■ Gestellte Aufgabe:
Schreiben Sie aus dem Text zum Gerichtsstand der unerlaubten Handlung den Abschnitt wortgetreu ab, der bei „ZPO § 32 § 36“ beginnt und bei „erklärt worden ist.“ endet.

■ Zu lesender Text:
□ □ □ □ □

ZPO § 32 § 36 Abs. 1 Nr. 3
Leitsatz
1. Nimmt ein Kl. mehrere Bekl., die ihren allgemeinen Gerichtsstand bei verschiedenen Gerichten haben, wegen der Mangelhaftigkeit seines Fahrzeugs aufgrund falscher Angaben über den Schadstoffausstoß in Anspruch und stützt er seine Ansprüche gegenüber beiden Bekl. vorrangig darauf, dass sie ihn bei dem Kauf des Pkw zurechenbar arglistig getäuscht hätten, kommt eine Zuständigkeitsbestimmung gem. § 36 Abs. 1 Nr. 3 ZPO nicht in Betracht, weil der gemeinschaftliche besondere Gerichtsstand der unerlaubten Handlung gem. § 32 ZPO besteht.
2. Von § 32 ZPO werden unerlaubte Handlungen im weiteren Sinn erfasst, worunter auch die Anfechtung wegen arglistiger Täuschung fällt, wenn die Anfechtung aufgrund einer unerlaubten Handlung erklärt worden ist.
OLG Düsseldorf, Beschl. v. 20.10.2017 – 5 Sa 44/17
Sachverhalt
Der Kl. kaufte von dem Bekl. zu 1), einem Händler, einen VW Passat, in den die Bekl. zu 2) als Herstellerin einen Dieselmotor des Typs EA 189 eingebaut hatte. Der Kl. nahm beide Bekl. als Streitgenossen vor dem LG Krefeld, dem allgemeinen Gerichtsstand der Bekl. zu 1), in Anspruch. Gegenüber der Bekl. zu 1) machte er die Rückzahlung des Kaufpreises Zug um Zug gegen die Rückgabe des Fahrzeuges und die Feststellung des Annahmeverzuges geltend. In erster Linie stützte der Kl. seinen Anspruch auf eine Anfechtung des Kaufvertrages. Das Fahrzeug weise einen nicht behebbaren Mangel auf, weil es mit einer Softwaresteuerung ausgerüstet sei, die die Abgasreinigungsanlage in der Prüfungssituation bei dem Zulassungsverfahren so beeinflusse, dass möglichst wenige Stickoxide entstehen. Im normalen Fahrbetrieb würden Teile dieser unzulässigen Abgaskontrollanlage dagegen außer Kraft gesetzt. Eine Mangelbeseitigung durch Aufspielen des von der Bekl. zu 2) avisierten Softwareupdates sei nicht zumutbar. Die Bekl. zu 2) habe hinsichtlich der im Prüfungsverfahren angeblich ermittelten Stickstoffwerte neben einem Betrug eine vorsätzlich sittenwidrige Schädigung zu Lasten der Käufer verübt, was sich die Bekl. zu 1) als Vertragshändlerin zurechnen lassen müsse. Hilfsweise macht der Kl. gegenüber der Bekl. zu 1) den Rücktritt vom Kaufvertrag geltend. Die Schadensersatzverpflichtung der Bekl. zu 2) leitet der Kl. aus Schäden des Kfz im Zusammenhang mit den Manipulationen bei der Abgaskontrolle her.

□ □ □ □ □

(Zeigedaten für Seiten und Bildschirme)
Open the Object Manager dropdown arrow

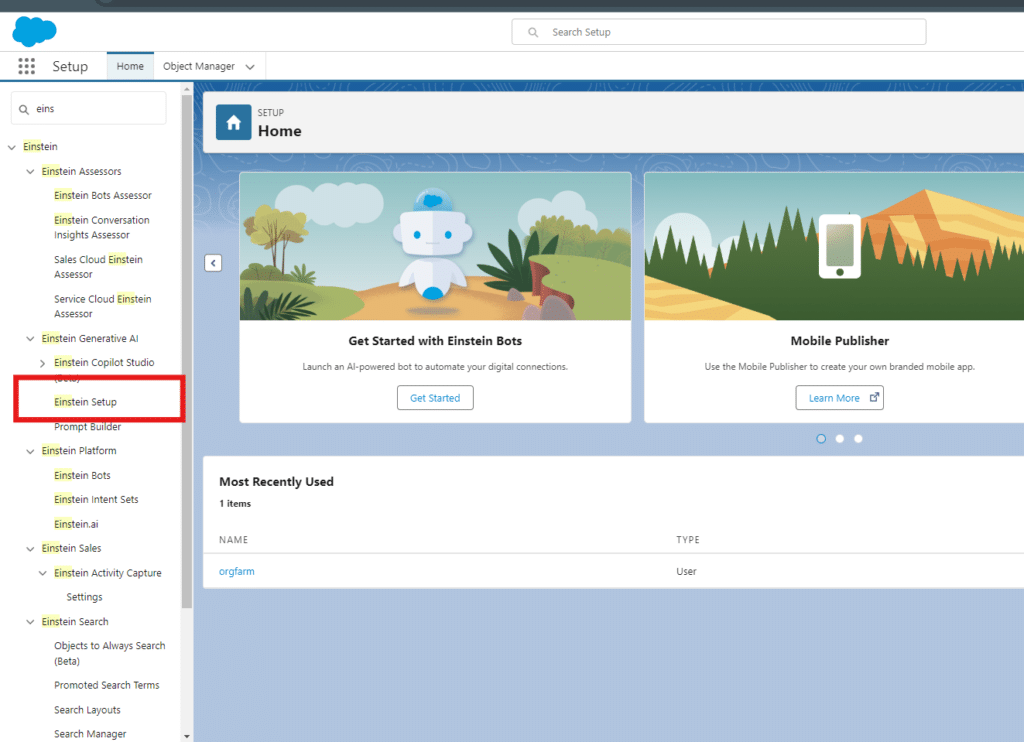click(x=249, y=67)
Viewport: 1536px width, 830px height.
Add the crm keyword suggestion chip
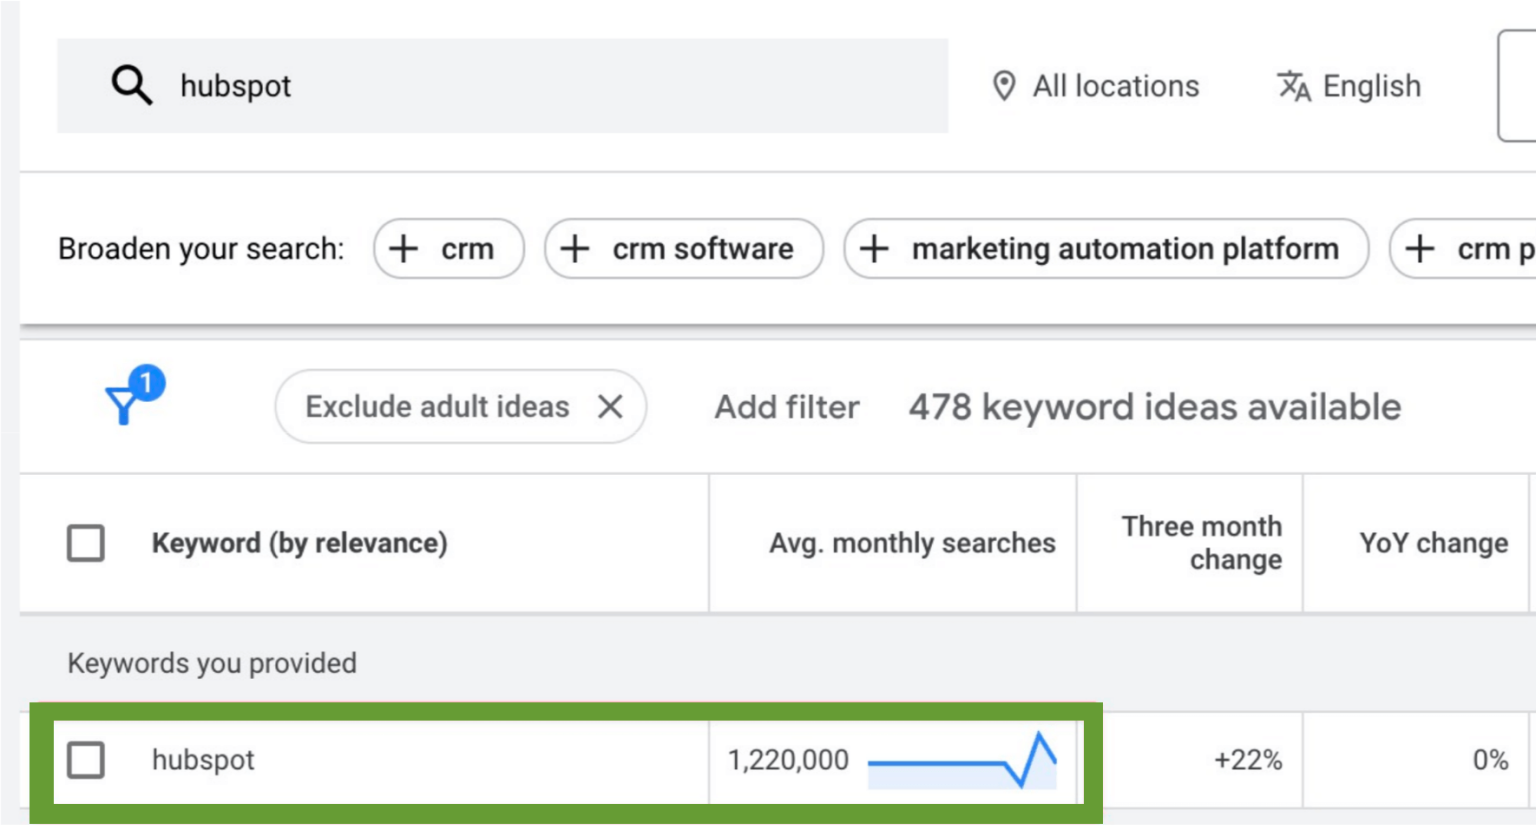(x=448, y=249)
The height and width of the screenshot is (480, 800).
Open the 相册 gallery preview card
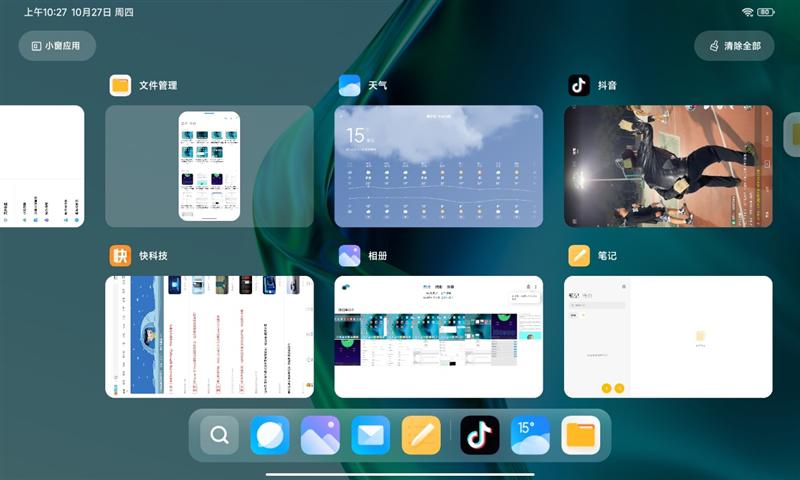(438, 337)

□ □ □ □ □

■ Schriftliche Antwort:
ZPO § 32 § 36 Abs. 1 Nr. 3
Leitsatz
1. Nimmt ein Kl. mehrere Bekl., die ihren allgemeinen Gerichtsstand bei verschiedenen Gerichten haben, wegen der Mangelhaftigkeit seines Fahrzeugs aufgrund falscher Angaben über den Schadstoffausstoß in Anspruch und stützt er seine Ansprüche gegenüber beiden Bekl. vorrangig darauf, dass sie ihn bei dem Kauf des Pkw zurechenbar arglistig getäuscht hätten, kommt eine Zuständigkeitsbestimmung gem. § 36 Abs. 1 Nr. 3 ZPO nicht in Betracht, weil der gemeinschaftliche besondere Gerichtsstand der unerlaubten Handlung gem. § 32 ZPO besteht.
2. Von § 32 ZPO werden unerlaubte Handlungen im weiteren Sinn erfasst, worunter auch die Anfechtung wegen arglistiger Täuschung fällt, wenn die Anfechtung aufgrund einer unerlaubten Handlung erklärt worden ist.